Las herramientas predictivas para el engrase han ganado popularidad en los últimos años debido a su capacidad para identificar intervalos precisos y volúmenes de grasa a agregar. El ultrasonido se emplea con frecuencia para escuchar un rodamiento y detectar si se necesita grasa y cuánta. Este tipo de engrase requiere personal capacitado y las herramientas necesarias, pero puede reducir en gran medida, si no eliminar, la probabilidad de engrasar excesivamente una máquina. El muestreo y análisis de grasa también se utilizan cada vez más para determinar la condición de la grasa y la máquina, así como la frecuencia óptima de relubricación.

Engrase proactivo

Al balancear todas las mejores prácticas, podrá ser más proactivo con su engrase. Esto comienza con la selección de la grasa adecuada para la aplicación. Para aplicaciones críticas, también puede incluir tomar muestras de la grasa antes de su uso para verificar su limpieza. Además, realice los cálculos adecuados para confirmar el volumen correcto de grasa en los rodamientos y guiar sus actividades futuras.

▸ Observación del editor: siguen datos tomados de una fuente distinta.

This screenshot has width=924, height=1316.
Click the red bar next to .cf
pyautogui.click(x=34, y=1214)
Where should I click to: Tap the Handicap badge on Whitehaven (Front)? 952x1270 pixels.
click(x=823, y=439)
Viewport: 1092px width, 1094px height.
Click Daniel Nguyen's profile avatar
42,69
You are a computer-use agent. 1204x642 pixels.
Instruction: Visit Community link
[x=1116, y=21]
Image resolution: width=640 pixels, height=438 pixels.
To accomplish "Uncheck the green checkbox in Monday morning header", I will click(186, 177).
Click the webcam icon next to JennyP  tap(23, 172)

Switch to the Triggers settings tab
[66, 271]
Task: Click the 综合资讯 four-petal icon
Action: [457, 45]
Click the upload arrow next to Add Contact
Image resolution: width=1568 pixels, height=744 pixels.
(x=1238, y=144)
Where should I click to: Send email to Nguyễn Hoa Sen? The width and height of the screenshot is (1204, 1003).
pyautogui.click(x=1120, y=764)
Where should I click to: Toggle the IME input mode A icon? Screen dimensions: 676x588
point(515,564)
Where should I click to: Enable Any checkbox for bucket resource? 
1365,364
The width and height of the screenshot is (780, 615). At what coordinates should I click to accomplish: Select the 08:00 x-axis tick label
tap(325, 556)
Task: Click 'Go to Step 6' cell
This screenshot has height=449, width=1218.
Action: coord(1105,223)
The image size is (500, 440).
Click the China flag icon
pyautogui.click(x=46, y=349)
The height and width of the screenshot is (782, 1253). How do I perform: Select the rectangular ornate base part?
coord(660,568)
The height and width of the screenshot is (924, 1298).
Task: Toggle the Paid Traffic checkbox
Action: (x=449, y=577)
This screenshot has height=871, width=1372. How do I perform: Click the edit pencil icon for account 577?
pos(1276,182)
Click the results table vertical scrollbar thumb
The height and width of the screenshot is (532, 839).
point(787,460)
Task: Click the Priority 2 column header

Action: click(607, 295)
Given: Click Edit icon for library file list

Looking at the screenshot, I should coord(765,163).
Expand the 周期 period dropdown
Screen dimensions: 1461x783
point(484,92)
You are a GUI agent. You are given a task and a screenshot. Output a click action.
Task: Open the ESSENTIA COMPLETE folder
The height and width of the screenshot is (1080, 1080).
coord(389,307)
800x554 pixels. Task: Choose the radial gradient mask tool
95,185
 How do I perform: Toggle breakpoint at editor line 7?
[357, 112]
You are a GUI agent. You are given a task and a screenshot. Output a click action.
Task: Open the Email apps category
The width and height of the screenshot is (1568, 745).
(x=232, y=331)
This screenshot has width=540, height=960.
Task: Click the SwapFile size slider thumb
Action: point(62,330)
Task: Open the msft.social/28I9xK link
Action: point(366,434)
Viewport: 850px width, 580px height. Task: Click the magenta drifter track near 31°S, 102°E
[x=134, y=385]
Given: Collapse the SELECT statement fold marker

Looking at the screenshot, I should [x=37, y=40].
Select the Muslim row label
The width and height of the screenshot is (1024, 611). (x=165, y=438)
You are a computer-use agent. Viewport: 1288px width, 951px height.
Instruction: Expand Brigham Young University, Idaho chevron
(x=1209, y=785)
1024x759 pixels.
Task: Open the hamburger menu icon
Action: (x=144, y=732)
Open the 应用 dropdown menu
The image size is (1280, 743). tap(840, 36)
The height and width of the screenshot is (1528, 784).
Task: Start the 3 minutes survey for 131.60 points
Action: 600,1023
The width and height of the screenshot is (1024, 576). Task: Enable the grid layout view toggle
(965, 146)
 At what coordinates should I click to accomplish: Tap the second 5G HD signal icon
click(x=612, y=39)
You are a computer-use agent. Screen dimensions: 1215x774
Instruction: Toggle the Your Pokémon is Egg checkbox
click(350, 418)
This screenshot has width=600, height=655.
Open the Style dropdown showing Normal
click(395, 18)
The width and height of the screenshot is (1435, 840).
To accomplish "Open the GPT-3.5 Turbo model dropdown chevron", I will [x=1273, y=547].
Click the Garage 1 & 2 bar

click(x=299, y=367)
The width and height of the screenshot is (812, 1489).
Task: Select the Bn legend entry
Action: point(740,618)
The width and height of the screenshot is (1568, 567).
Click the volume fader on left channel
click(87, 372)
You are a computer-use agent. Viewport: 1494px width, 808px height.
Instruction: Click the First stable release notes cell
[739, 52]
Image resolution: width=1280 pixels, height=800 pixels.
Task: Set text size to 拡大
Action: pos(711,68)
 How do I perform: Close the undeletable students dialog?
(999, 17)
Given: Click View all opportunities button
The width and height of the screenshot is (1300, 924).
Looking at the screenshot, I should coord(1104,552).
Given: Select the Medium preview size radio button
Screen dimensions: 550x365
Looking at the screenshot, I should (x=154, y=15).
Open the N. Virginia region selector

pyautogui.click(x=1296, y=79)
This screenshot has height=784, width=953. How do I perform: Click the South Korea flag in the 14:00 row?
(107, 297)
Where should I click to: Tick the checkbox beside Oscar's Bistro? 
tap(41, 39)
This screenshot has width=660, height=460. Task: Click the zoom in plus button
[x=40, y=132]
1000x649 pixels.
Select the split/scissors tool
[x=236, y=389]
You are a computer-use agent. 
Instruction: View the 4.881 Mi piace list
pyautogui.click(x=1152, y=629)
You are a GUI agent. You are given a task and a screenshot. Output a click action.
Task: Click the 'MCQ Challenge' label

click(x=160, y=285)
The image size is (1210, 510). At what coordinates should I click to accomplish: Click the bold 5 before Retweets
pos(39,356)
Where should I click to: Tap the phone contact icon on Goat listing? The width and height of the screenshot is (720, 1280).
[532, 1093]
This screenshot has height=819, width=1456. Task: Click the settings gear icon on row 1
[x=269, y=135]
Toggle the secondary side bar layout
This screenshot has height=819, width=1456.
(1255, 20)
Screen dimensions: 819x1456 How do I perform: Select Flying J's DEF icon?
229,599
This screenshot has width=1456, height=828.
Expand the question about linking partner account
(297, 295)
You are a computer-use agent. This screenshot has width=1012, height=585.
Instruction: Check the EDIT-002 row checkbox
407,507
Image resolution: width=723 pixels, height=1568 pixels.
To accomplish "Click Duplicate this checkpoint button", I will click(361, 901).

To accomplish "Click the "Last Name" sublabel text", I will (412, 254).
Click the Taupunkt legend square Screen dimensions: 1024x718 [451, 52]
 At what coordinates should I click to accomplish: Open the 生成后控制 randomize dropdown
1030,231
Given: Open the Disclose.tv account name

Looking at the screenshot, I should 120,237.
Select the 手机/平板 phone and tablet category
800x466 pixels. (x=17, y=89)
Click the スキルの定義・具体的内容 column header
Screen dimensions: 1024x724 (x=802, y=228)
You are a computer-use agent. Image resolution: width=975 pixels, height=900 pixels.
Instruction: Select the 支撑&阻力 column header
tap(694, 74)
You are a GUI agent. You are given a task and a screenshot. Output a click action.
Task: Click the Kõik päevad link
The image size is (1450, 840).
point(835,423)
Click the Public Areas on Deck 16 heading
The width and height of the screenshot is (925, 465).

Esta misma metodología se aplica a las aplicaciones de aceite. Si bien puede confiar en el movimiento rotativo de una máquina para aplicar aceite a varios componentes internos, usted controla muchos otros factores que pueden proporcionar una señal de éxito. La carga de trabajo variará mucho según la mentalidad del individuo u organización.

43%

de los profesionales de la lubricación dicen que su planta utiliza una estrategia de mantenimiento proactivo, según una encuesta reciente en MachineryLubrication.com

Lubricación reactiva

El aceite a menudo se aplica manualmente desde un recipiente de relleno o una lata de aerosol en función de un resultado de inspección anormal, como una mirilla que muestra un nivel bajo de aceite o una cadena que parece seca. En estos casos se deben tomar medidas inmediatas para garantizar que no se produzcan daños permanentes. En las máquinas lubricadas por salpique, un nivel de aceite demasiado bajo puede tener efectos catastróficos. Esto también se aplicaría al cambio del aceite sólo después de que haya superado su vida útil.

Lubricación preventiva

Cambiar el aceite según un período de tiempo o intervalo operativo es común para la mayoría de las máquinas no críticas o de pequeño volumen, pero puede llevar a reemplazar el aceite que aún está en buen estado o a pasar demasiado tiempo entre cambios de aceite. Esto puede suponer un desperdicio tanto de mano de obra como de lubricante.

Lubricación predictiva

Utilizar el análisis de aceite para identificar el intervalo de cambio de aceite adecuado es el mejor enfoque para grandes volúmenes de aceite y máquinas críticas. Cuando se analiza una muestra de aceite, se pueden distinguir muchas de sus características y determinar si debe permanecer en servicio y cuánta vida más puede tener. Esto mejora enormemente su capacidad de toma de decisiones y puede minimizar el impacto de una falla del lubricante al planificar una parada o cambiar a una máquina auxiliar.

Lubricación proactiva

Para ser proactivo al lubricar una máquina, debe eliminar las causas raíz de las fallas. Esto se logra asegurando que se aplique el aceite adecuado y que esté limpio y libre de defectos. Se deben examinar y mejorar sus prácticas de almacenamiento y manipulación para asegurarse de que los lubricantes estén lo más limpios posible cuando lleguen a la máquina. Esto incluye filtrar el aceite antes de ponerlo en servicio y usar contenedores de transferencia que puedan sellarse herméticamente. Estas prácticas reducirán la cantidad de fallas experimentadas en su planta.

No pase por alto las inspecciones

A menudo se pasan por alto las inspecciones como base de un programa de lubricación de clase mundial. El personal que camina junto a las máquinas todos los días es la mayor fuente de información para impulsar su programa. Si bien he descrito varias formas de utilizar los resultados de las inspecciones para tomar mejores decisiones sobre lubricación, se debe poner mayor énfasis en las inspecciones mismas. No basta con tener una lista de verificación o hacer rondas simples. Profundice en lo que observa en la máquina, la mirilla o el respirador. Esta será una actividad sumamente valiosa que dará frutos en todos los aspectos del mantenimiento, independientemente de la filosofía empleada.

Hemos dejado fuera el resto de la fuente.